» **WHAT IS EXPECTED**:
Transcribe the records exactly from the line with "The image size" to the end, both included.

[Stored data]
________________

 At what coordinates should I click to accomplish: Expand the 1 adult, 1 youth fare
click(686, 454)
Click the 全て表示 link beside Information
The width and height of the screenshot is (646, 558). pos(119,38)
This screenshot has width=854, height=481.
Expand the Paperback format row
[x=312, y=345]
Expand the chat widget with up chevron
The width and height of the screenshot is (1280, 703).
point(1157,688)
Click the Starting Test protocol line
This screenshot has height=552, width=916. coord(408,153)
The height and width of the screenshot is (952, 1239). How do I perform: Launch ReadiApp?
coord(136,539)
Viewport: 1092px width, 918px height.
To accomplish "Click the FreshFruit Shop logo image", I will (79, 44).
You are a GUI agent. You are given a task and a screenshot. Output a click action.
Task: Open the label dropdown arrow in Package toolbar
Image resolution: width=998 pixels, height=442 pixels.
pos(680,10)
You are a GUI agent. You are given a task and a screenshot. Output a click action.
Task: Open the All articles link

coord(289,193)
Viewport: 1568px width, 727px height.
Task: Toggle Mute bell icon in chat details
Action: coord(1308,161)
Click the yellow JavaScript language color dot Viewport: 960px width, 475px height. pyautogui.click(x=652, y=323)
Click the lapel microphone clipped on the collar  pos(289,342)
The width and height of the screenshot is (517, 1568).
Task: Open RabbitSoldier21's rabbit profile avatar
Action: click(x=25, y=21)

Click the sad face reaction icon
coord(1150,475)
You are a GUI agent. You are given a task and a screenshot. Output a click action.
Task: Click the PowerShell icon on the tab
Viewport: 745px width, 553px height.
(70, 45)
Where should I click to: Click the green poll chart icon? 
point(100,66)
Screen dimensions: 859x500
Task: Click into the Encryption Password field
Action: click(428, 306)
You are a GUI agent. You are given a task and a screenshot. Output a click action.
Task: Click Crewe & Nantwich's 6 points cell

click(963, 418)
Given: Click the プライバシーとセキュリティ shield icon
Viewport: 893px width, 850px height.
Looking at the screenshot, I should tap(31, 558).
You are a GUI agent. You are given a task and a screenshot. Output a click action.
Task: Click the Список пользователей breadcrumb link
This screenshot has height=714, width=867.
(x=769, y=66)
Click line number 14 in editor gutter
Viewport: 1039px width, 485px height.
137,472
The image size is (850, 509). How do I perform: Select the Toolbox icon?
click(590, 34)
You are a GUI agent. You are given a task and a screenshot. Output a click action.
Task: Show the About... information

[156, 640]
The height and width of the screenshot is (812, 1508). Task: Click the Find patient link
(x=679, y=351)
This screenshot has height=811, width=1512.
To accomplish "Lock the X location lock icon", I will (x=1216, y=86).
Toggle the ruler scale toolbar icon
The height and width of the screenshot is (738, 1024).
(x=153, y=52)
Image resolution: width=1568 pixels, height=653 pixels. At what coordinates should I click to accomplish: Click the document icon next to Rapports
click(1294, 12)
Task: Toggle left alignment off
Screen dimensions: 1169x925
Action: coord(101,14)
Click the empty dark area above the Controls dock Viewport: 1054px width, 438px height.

________________

» **COMPLETED TASK**:
The image size is (850, 509). How do I perform: Select the Toolbox icon?
click(590, 34)
You are a GUI agent. You are given a task and a screenshot. Output a click action.
Task: Show the About... information

[156, 640]
The height and width of the screenshot is (812, 1508). Task: Click the Find patient link
(x=679, y=351)
This screenshot has height=811, width=1512.
To accomplish "Lock the X location lock icon", I will (x=1216, y=86).
Toggle the ruler scale toolbar icon
The height and width of the screenshot is (738, 1024).
(x=153, y=52)
Image resolution: width=1568 pixels, height=653 pixels. At what coordinates should I click to accomplish: Click the document icon next to Rapports
click(1294, 12)
Task: Toggle left alignment off
Screen dimensions: 1169x925
Action: coord(101,14)
Click the empty dark area above the Controls dock Viewport: 1054px width, 438px height.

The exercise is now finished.